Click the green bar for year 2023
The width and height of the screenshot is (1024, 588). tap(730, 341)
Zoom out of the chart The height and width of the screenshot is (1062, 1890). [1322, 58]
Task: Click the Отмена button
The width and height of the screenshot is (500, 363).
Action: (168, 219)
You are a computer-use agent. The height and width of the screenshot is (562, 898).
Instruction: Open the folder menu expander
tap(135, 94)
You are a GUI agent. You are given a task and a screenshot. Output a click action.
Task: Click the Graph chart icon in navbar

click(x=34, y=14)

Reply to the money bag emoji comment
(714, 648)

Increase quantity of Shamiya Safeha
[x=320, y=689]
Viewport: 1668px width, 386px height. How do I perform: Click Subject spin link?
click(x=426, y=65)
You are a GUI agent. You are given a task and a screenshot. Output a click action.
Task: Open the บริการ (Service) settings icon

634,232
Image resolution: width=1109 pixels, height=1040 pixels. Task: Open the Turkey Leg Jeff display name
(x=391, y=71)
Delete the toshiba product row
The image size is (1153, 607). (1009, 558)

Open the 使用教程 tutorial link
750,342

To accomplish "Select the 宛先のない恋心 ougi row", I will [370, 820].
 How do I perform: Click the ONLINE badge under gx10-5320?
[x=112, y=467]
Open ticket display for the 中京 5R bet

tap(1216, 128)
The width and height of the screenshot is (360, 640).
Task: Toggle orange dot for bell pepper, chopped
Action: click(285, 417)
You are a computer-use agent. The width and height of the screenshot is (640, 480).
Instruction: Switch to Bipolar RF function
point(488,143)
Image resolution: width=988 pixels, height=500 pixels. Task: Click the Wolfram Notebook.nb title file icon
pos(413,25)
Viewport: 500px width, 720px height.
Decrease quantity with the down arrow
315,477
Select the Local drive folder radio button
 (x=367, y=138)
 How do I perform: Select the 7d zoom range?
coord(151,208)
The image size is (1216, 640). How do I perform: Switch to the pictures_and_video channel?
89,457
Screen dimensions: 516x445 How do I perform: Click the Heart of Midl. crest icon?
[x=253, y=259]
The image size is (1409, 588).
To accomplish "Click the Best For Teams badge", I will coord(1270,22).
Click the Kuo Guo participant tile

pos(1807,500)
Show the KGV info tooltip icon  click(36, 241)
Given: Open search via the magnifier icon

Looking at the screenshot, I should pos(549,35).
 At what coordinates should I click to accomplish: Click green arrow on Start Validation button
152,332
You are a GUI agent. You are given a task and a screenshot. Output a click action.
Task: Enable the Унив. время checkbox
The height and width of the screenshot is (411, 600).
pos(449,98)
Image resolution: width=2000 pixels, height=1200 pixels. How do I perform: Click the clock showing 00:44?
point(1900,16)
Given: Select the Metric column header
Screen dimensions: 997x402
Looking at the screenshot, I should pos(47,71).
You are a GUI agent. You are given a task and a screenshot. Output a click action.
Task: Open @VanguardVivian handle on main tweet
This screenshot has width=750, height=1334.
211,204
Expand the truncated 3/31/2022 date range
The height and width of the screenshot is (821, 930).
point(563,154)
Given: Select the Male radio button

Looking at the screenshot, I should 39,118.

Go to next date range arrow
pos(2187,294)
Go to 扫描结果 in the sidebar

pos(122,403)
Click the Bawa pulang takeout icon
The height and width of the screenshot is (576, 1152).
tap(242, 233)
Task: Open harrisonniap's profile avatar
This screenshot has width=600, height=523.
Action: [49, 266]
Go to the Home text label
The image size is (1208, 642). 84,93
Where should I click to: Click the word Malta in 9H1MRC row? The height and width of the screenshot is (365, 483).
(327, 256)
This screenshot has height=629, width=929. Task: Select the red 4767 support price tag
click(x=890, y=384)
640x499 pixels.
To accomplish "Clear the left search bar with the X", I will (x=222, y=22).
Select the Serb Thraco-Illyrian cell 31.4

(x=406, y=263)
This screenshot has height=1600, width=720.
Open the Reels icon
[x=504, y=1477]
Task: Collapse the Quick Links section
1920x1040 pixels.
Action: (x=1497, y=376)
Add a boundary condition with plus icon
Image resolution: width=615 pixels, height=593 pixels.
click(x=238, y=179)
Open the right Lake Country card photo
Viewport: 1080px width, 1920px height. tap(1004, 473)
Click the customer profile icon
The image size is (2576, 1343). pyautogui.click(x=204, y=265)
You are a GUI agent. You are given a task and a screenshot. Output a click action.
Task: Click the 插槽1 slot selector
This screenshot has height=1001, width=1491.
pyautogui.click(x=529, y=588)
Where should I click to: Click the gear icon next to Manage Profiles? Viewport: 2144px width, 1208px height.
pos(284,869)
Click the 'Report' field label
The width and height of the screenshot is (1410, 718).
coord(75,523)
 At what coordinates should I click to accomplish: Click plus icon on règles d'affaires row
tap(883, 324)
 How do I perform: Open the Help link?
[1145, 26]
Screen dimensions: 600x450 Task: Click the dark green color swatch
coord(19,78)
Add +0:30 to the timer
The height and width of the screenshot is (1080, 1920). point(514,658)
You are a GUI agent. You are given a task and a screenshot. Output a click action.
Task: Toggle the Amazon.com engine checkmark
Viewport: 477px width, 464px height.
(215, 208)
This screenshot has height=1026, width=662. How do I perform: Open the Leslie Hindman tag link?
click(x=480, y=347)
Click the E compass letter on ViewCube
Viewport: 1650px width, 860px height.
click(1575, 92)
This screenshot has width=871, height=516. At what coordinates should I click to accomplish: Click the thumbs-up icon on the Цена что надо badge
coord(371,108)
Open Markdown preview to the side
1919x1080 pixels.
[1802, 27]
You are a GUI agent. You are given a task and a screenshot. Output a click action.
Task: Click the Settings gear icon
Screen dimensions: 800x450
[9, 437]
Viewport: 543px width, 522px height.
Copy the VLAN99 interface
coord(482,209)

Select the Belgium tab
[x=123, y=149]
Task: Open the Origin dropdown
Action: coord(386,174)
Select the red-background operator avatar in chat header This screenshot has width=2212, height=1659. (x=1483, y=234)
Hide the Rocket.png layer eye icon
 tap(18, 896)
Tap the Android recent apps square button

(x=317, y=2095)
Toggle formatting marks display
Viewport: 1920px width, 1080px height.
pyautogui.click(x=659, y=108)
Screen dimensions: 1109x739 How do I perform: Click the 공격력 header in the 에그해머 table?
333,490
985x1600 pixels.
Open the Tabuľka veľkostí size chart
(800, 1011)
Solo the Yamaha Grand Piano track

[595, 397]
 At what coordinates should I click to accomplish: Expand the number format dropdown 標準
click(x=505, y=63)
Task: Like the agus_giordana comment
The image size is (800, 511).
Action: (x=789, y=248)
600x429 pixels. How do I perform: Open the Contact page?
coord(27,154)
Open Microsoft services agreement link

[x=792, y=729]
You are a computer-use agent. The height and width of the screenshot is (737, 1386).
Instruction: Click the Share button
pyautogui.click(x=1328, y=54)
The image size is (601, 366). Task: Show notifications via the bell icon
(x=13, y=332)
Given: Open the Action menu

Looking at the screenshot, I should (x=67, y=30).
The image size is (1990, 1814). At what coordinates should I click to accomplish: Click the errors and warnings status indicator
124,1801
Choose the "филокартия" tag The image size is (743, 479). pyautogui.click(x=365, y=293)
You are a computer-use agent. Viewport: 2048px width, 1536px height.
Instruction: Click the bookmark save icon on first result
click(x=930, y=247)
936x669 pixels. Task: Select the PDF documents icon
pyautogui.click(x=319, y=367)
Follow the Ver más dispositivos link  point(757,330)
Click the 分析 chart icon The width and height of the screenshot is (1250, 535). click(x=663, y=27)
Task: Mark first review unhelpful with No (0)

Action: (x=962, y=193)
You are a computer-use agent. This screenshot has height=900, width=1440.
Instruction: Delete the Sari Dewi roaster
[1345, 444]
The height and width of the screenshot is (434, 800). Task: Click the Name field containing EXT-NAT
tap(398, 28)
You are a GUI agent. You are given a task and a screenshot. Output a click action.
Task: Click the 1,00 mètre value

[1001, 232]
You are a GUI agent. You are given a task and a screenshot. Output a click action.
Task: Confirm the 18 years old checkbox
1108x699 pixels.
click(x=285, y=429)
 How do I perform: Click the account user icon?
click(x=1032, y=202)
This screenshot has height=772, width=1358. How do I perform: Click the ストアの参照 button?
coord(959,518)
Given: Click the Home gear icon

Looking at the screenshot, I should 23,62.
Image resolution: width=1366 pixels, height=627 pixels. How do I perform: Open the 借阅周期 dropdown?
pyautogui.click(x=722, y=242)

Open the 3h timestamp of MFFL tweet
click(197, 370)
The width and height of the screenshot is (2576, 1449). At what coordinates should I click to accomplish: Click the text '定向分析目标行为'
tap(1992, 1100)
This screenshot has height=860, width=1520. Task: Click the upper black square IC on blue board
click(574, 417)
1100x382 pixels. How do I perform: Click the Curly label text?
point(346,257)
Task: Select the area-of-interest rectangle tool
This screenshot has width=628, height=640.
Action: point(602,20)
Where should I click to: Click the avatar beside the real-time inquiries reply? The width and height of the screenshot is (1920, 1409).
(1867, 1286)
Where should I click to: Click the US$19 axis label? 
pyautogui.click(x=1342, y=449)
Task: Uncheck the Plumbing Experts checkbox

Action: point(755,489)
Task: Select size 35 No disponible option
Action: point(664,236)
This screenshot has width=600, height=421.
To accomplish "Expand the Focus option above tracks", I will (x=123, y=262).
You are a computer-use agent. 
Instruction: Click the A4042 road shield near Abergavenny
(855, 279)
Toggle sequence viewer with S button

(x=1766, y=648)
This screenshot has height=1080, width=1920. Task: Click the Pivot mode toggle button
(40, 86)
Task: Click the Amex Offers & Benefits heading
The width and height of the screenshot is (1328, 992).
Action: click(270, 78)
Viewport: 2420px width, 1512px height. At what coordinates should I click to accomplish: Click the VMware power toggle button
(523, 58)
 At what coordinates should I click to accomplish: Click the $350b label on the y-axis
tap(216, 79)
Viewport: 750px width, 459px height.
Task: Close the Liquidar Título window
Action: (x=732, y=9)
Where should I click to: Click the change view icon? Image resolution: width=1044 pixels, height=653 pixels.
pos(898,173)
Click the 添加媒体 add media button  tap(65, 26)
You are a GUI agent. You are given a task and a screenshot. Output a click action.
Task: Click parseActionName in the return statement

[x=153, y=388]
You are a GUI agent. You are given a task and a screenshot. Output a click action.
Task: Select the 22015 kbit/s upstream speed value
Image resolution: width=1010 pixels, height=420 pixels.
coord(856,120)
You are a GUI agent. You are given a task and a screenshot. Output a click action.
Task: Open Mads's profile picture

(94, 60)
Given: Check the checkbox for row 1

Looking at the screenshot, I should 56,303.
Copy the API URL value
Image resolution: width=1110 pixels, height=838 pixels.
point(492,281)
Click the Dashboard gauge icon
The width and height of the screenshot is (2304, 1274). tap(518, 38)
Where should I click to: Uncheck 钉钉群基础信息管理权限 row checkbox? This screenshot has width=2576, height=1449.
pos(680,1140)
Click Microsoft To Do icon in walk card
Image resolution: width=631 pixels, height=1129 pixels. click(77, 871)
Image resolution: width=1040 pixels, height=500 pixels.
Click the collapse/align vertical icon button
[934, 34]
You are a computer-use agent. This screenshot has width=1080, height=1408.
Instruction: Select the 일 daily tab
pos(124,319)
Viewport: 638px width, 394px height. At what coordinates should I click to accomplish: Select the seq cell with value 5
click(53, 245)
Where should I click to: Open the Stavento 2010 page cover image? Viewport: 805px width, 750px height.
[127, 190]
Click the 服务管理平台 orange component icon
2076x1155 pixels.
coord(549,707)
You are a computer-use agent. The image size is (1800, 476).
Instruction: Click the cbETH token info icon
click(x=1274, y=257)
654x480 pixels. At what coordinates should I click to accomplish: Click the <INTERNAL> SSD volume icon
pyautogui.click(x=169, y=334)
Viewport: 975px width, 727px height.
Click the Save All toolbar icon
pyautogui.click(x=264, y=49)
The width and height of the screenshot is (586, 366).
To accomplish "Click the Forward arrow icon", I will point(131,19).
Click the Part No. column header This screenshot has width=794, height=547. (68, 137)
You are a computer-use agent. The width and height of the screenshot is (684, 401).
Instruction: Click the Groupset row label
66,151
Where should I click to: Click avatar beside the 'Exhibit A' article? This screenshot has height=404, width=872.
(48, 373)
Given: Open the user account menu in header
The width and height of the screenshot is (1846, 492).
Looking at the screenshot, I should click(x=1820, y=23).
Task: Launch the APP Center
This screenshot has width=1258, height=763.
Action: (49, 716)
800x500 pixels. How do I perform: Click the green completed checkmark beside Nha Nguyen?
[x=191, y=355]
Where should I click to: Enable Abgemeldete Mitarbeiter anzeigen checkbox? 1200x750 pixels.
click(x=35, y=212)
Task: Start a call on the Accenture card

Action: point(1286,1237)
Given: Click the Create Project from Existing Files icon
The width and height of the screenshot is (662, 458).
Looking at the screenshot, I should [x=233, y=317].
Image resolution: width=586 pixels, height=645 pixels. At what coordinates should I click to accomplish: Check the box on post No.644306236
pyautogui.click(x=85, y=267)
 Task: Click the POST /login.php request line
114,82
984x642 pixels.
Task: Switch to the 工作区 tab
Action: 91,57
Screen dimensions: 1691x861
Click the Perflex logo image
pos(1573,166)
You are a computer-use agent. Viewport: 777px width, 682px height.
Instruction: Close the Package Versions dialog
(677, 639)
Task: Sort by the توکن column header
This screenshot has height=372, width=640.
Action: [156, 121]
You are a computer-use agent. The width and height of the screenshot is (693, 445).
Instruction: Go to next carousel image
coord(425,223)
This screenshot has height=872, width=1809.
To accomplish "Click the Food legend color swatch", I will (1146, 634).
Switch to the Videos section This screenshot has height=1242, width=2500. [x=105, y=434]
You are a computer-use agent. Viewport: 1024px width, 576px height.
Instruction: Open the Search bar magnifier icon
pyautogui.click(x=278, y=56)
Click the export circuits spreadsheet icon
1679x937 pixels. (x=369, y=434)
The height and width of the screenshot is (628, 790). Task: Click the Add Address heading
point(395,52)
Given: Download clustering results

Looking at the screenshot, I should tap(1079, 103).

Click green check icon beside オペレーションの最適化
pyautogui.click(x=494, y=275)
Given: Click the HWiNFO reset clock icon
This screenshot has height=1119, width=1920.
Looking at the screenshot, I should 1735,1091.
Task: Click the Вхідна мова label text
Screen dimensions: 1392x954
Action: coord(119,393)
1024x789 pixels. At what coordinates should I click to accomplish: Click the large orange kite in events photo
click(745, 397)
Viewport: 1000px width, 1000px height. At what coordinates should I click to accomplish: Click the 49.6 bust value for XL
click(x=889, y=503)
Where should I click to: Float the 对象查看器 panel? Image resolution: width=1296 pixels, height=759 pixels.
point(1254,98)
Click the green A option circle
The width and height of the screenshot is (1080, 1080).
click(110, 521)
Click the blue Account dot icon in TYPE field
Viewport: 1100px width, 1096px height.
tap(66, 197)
-*-
Repeat the lines exactly as they appear, starting at the first line and ending with the line that contains "[x=253, y=259]". Include both of those lines.

Click the green bar for year 2023
The width and height of the screenshot is (1024, 588). tap(730, 341)
Zoom out of the chart The height and width of the screenshot is (1062, 1890). [1322, 58]
Task: Click the Отмена button
The width and height of the screenshot is (500, 363).
Action: (168, 219)
You are a computer-use agent. The height and width of the screenshot is (562, 898).
Instruction: Open the folder menu expander
tap(135, 94)
You are a GUI agent. You are given a task and a screenshot. Output a click action.
Task: Click the Graph chart icon in navbar

click(x=34, y=14)

Reply to the money bag emoji comment
(714, 648)

Increase quantity of Shamiya Safeha
[x=320, y=689]
Viewport: 1668px width, 386px height. How do I perform: Click Subject spin link?
click(x=426, y=65)
You are a GUI agent. You are given a task and a screenshot. Output a click action.
Task: Open the บริการ (Service) settings icon

634,232
Image resolution: width=1109 pixels, height=1040 pixels. Task: Open the Turkey Leg Jeff display name
(x=391, y=71)
Delete the toshiba product row
The image size is (1153, 607). (1009, 558)

Open the 使用教程 tutorial link
750,342

To accomplish "Select the 宛先のない恋心 ougi row", I will [370, 820].
 How do I perform: Click the ONLINE badge under gx10-5320?
[x=112, y=467]
Open ticket display for the 中京 5R bet

tap(1216, 128)
The width and height of the screenshot is (360, 640).
Task: Toggle orange dot for bell pepper, chopped
Action: click(285, 417)
You are a computer-use agent. The width and height of the screenshot is (640, 480).
Instruction: Switch to Bipolar RF function
point(488,143)
Image resolution: width=988 pixels, height=500 pixels. Task: Click the Wolfram Notebook.nb title file icon
pos(413,25)
Viewport: 500px width, 720px height.
Decrease quantity with the down arrow
315,477
Select the Local drive folder radio button
 (x=367, y=138)
 How do I perform: Select the 7d zoom range?
coord(151,208)
The image size is (1216, 640). How do I perform: Switch to the pictures_and_video channel?
89,457
Screen dimensions: 516x445 How do I perform: Click the Heart of Midl. crest icon?
[x=253, y=259]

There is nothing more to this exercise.